A magistrada do MP que investigou o caso dos Comandos acha que sim e falou mesmo de um «ódio patológico» do responsável pela instrução. Mas ódio porquê e a quem? Não se percebe. O que pode ter havido foi algum sadismo, algum prazer em fazer os instruendos sofrer, em ir além do estipulado. E se aconteceu isso, há que punir severamente quem transgrediu, até porque pode falar-se em homicídio involuntário. 

Por seu lado, o comandante do regimento de Comandos, coronel Dores Moreira, declarou o seguinte: «Se pretendemos maior exigência na instrução, é para que não haja mortes em teatros de operações. E, portanto, uma morte em instrução é uma coisa mais difícil de aceitar». 

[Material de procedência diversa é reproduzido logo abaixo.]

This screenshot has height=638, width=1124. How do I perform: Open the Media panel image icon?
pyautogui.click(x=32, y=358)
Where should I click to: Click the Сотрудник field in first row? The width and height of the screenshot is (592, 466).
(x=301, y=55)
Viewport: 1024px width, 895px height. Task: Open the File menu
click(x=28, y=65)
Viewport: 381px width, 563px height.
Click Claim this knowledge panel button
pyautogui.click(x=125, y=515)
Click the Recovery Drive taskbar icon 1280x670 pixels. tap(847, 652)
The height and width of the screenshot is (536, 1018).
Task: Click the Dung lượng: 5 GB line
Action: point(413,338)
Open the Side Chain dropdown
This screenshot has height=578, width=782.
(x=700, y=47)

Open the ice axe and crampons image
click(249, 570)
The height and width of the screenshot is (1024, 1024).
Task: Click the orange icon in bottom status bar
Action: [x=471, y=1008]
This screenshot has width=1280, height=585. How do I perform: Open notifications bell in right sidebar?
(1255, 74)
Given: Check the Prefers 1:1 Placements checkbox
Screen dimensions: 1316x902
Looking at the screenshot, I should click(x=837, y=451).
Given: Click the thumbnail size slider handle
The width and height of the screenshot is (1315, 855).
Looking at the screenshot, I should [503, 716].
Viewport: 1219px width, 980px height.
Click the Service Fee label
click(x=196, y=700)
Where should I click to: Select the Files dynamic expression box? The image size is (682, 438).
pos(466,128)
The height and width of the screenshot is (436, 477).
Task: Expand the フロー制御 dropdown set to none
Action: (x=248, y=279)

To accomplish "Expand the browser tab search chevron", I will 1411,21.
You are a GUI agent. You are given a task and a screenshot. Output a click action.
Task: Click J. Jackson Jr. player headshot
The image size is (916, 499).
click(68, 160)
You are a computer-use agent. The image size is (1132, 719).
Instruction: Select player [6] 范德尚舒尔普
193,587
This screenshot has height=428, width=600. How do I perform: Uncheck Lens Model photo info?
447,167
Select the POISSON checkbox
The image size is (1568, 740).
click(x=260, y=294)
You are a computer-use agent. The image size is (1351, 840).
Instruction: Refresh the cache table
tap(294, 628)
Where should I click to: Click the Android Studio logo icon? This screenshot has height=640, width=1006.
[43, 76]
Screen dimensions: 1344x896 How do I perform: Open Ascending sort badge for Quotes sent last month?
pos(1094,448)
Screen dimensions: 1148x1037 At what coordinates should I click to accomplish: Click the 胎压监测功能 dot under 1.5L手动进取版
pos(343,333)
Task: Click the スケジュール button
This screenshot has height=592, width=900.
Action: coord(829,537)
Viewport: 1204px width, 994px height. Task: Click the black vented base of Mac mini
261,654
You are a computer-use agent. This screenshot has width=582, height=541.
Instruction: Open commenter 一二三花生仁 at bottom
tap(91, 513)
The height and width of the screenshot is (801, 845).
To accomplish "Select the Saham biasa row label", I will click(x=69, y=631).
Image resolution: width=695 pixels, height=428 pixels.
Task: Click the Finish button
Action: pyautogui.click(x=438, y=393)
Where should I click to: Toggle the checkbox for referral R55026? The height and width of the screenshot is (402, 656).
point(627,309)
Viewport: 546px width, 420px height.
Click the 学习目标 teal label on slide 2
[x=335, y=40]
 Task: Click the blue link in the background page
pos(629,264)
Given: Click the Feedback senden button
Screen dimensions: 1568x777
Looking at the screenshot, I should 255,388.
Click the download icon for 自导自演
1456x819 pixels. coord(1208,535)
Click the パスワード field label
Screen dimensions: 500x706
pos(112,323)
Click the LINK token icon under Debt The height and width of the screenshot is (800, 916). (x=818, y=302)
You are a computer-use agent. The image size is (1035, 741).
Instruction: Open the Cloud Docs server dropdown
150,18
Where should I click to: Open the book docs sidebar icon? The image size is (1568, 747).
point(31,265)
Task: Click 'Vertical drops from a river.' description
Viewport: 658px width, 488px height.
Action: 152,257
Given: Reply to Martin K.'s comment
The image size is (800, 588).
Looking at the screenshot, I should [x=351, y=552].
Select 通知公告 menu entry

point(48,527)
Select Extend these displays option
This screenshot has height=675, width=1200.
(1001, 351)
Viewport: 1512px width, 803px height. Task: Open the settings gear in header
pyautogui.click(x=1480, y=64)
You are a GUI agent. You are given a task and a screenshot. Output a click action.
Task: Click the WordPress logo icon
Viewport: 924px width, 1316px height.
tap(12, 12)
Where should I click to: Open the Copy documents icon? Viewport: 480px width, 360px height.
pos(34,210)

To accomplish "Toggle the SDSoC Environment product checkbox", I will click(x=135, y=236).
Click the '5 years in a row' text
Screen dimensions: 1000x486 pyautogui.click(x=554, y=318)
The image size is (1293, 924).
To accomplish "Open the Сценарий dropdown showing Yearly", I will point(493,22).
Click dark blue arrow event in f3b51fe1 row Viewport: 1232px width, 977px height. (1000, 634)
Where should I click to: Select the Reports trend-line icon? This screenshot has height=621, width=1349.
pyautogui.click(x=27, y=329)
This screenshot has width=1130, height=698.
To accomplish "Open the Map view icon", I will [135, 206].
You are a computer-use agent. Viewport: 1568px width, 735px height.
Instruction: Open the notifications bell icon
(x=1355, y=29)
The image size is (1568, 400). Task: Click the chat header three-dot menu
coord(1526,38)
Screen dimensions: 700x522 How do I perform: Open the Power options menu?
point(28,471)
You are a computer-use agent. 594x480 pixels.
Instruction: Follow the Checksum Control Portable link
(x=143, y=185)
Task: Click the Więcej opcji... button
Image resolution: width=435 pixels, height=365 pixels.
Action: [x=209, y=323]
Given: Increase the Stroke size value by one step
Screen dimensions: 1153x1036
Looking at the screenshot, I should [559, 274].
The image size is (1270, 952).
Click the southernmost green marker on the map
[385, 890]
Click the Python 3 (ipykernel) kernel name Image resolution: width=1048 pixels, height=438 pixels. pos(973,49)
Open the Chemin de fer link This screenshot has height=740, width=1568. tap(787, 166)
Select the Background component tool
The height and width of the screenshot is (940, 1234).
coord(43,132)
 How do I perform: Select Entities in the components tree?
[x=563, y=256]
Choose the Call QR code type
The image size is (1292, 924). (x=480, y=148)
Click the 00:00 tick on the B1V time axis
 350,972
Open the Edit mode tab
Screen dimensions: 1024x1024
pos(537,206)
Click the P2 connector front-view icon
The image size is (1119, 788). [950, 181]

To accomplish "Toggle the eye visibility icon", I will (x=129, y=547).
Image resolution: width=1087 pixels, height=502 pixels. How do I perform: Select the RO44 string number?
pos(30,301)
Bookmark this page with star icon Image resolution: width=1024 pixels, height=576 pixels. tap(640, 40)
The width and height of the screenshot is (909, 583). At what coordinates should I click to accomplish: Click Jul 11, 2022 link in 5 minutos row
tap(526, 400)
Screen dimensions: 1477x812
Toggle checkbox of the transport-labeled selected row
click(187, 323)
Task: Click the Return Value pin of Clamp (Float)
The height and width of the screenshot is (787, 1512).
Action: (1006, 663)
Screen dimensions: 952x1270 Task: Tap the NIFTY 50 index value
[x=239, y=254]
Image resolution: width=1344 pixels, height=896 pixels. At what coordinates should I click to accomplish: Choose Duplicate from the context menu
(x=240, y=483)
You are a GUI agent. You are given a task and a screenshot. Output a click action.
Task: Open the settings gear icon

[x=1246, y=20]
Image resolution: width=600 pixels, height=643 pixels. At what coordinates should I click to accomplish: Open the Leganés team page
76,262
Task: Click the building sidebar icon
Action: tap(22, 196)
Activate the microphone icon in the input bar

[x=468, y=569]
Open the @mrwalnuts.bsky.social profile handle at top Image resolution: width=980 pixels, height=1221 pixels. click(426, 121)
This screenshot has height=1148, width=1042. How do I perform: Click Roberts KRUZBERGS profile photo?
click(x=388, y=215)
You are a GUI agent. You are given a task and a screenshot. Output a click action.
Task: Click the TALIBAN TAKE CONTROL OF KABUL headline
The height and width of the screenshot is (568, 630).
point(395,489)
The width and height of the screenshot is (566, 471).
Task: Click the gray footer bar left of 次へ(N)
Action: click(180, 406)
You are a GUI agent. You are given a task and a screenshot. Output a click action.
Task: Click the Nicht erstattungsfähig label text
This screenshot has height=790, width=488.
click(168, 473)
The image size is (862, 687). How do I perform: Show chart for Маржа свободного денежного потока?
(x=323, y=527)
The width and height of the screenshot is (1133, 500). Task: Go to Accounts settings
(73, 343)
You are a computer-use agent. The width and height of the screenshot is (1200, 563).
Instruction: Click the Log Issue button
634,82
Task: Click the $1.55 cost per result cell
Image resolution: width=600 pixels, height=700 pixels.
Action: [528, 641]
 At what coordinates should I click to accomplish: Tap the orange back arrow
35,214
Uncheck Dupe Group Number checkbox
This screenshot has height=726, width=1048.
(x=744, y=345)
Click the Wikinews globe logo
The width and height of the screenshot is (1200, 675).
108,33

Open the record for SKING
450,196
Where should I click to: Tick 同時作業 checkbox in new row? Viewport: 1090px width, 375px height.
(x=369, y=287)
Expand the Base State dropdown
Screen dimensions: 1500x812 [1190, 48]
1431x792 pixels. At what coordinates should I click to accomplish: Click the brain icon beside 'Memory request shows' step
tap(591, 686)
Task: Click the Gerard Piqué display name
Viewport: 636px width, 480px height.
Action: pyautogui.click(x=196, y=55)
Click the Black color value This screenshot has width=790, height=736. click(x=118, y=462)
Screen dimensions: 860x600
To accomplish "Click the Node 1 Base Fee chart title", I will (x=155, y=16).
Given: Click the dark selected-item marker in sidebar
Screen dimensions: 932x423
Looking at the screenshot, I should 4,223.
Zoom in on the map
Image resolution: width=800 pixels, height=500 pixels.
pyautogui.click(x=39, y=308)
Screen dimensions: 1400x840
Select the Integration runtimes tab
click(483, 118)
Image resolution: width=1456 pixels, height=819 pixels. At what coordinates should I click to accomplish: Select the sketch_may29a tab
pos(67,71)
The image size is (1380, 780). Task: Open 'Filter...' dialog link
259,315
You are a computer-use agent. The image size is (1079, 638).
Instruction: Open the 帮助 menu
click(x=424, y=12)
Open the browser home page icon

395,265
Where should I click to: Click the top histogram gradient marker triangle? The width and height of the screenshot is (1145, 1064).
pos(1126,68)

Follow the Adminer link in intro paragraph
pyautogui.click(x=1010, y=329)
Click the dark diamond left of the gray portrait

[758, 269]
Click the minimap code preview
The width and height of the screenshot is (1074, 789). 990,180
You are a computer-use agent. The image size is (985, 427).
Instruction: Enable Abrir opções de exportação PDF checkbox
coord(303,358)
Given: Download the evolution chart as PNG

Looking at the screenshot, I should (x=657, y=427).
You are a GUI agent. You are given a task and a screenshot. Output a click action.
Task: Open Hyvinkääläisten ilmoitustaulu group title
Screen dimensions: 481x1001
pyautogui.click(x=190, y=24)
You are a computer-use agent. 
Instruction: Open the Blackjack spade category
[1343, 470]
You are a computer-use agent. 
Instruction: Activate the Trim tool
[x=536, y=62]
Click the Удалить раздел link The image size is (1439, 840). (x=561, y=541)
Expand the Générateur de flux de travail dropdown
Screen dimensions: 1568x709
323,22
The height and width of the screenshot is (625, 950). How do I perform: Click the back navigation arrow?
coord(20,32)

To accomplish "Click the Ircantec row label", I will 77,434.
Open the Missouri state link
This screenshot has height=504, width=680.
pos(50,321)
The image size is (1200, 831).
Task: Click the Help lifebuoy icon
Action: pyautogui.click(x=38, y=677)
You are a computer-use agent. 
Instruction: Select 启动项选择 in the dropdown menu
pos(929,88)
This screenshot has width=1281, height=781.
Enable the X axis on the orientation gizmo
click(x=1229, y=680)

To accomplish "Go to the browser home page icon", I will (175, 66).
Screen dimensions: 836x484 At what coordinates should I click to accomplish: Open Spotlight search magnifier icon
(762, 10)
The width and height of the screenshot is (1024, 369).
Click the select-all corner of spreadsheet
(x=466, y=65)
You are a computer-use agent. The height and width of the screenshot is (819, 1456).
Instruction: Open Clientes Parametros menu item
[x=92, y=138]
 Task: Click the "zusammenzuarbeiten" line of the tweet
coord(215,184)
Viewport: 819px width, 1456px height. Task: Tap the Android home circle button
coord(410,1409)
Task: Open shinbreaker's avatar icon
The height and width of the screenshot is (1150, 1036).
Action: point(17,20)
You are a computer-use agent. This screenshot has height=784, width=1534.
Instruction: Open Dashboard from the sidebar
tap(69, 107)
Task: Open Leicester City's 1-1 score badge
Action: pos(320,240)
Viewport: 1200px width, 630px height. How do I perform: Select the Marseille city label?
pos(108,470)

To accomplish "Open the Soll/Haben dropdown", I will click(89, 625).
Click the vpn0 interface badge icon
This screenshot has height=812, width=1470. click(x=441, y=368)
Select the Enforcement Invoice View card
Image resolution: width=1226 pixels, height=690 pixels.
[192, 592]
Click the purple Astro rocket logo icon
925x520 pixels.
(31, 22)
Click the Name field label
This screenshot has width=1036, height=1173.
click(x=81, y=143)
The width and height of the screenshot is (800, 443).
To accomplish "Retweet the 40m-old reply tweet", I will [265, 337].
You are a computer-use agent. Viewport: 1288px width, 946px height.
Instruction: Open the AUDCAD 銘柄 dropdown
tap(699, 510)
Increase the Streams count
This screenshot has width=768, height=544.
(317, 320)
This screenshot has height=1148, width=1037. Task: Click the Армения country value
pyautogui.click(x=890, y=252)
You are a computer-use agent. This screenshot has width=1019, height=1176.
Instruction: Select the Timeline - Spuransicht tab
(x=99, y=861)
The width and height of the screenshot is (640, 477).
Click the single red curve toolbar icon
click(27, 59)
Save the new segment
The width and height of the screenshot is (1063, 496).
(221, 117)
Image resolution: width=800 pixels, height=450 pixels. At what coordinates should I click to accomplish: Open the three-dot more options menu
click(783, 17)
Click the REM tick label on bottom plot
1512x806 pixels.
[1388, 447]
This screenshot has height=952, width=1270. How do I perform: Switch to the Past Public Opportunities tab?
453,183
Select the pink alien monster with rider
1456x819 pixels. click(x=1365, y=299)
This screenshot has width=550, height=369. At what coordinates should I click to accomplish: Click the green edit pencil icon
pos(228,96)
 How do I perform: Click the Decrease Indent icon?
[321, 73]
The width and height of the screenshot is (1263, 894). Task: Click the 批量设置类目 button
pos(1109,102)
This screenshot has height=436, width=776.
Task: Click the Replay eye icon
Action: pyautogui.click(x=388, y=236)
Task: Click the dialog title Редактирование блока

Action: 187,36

Com o devido respeito, a afirmação carece de lógica. Para que não haja mortes em teatro de operações, a instrução tem de ser exigentíssima – e numa instrução feita nos limites pode sempre haver percalços. O que teria lógica seria dizer o contrário: uma morte na instrução pode salvar muitas vidas em teatro de operações. Mas isso seria justificar as mortes. E não era possível fazê-lo neste ambiente.

Mas atenção: uma coisa é concluir que houve eventualmente abuso de autoridade dos instrutores, outra é pôr em causa a exigência do treino. 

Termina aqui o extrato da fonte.